Question

Planes $$p$$ and $$q$$ are perpendicular.
Plane $$p$$ has equation $$x+2y-3z=12$$. Plane $$q$$ contains the line $$l$$ with equation $$\dfrac {x-1}{2}=\dfrac {y+1}{-1}=\dfrac {z-3}{4}$$.
The point $$A$$ on $$l$$ has coordinates $$(1,-1,3)$$.
Find a cartesian equation of $$q$$.

Answer

**step1** Understanding the problem and identifying given information

We are given two planes, p and q, which are perpendicular to each other.
The equation of plane p is $$x+2y-3z=12$$.
Plane q contains a line l, whose equation is $$\dfrac {x-1}{2}=\dfrac {y+1}{-1}=\dfrac {z-3}{4}$$.
A specific point A on line l is given as $$(1,-1,3)$$.
Our goal is to find the cartesian equation of plane q.

**step2** Extracting key vectors from given equations

From the equation of plane p, $$x+2y-3z=12$$, the coefficients of x, y, and z give us the normal vector to plane p. Let's call this $$\vec{n_p}$$.
So, $$\vec{n_p} = \begin{pmatrix} 1 \\ 2 \\ -3 \end{pmatrix}$$.
From the equation of line l, $$\dfrac {x-1}{2}=\dfrac {y+1}{-1}=\dfrac {z-3}{4}$$, the denominators give us the direction vector of line l. Let's call this $$\vec{d_l}$$.
So, $$\vec{d_l} = \begin{pmatrix} 2 \\ -1 \\ 4 \end{pmatrix}$$.
We are also given that point A $$(1,-1,3)$$ is on line l. Since line l is contained within plane q, this means point A is also a point on plane q. This point will be crucial for determining the final equation of plane q.

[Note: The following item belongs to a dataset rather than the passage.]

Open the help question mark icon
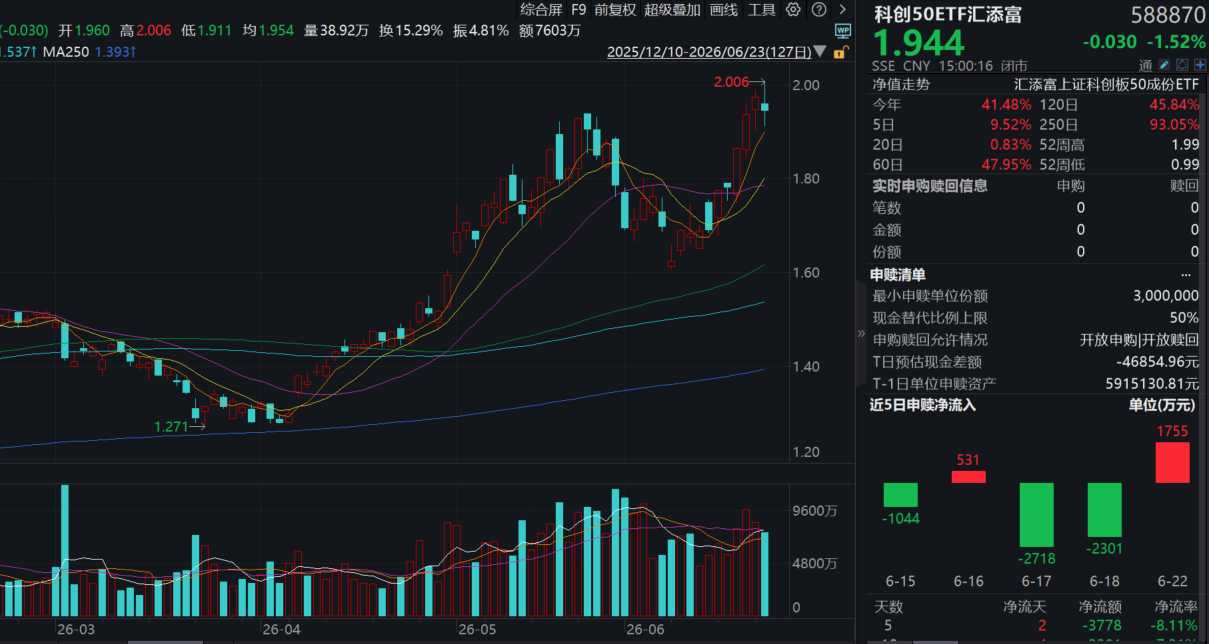This screenshot has width=1209, height=644. click(x=818, y=9)

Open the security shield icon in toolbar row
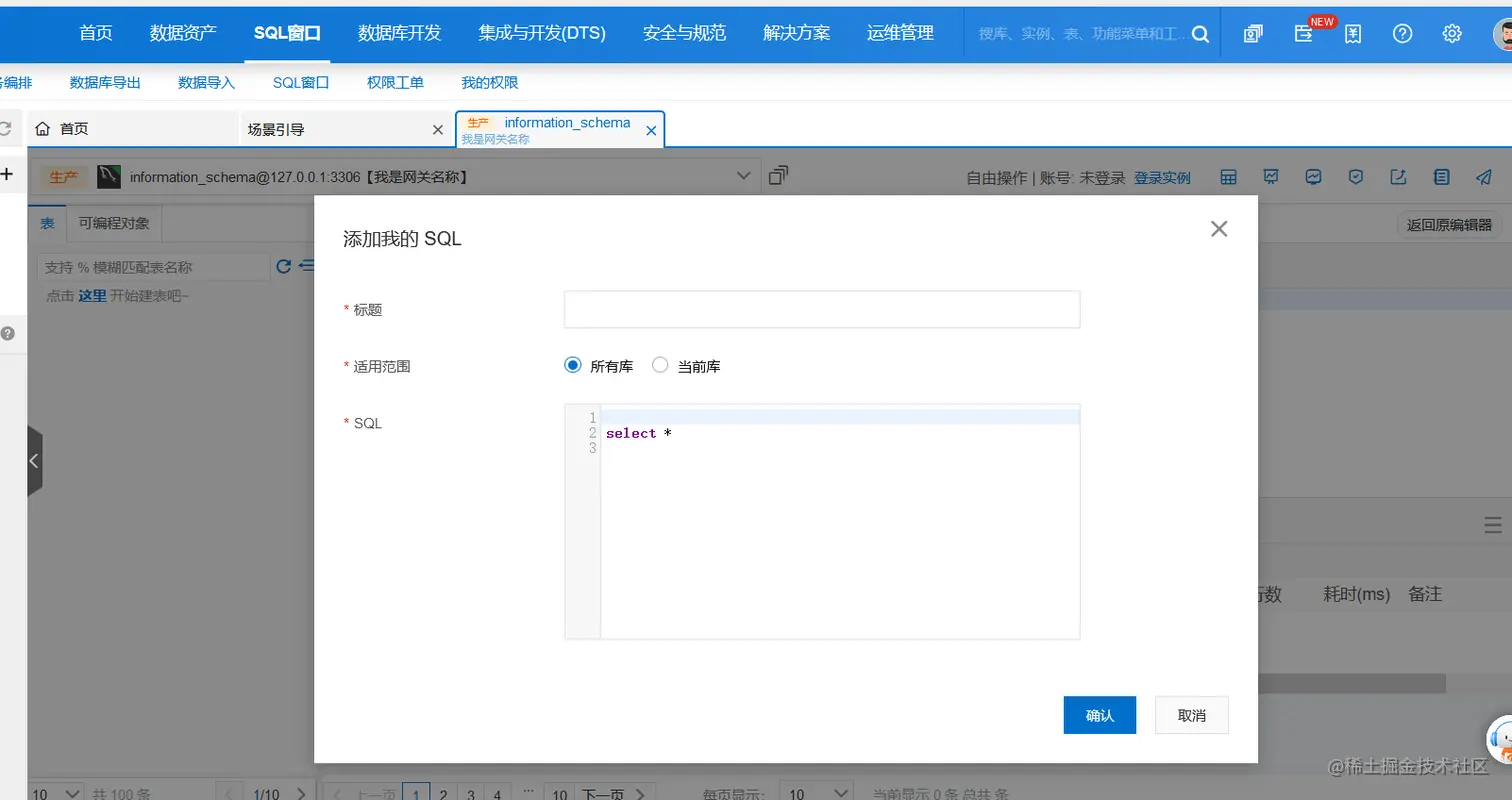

**step3** Determining properties of plane q's normal vector

To find the equation of plane q, we need a point on the plane (which we have as A) and a vector normal (perpendicular) to the plane, let's call it $$\vec{n_q}$$.
Since plane p and plane q are perpendicular, their normal vectors are also perpendicular. This means the dot product of $$\vec{n_p}$$ and $$\vec{n_q}$$ must be zero ($$\vec{n_p} \cdot \vec{n_q} = 0$$).
Since line l lies entirely within plane q, the direction vector of line l, $$\vec{d_l}$$, must be perpendicular to the normal vector of plane q, $$\vec{n_q}$$. This means their dot product must also be zero ($$\vec{d_l} \cdot \vec{n_q} = 0$$).
Therefore, $$\vec{n_q}$$ must be a vector that is simultaneously perpendicular to both $$\vec{n_p}$$ and $$\vec{d_l}$$. Such a vector can be found by taking the cross product of $$\vec{n_p}$$ and $$\vec{d_l}$$.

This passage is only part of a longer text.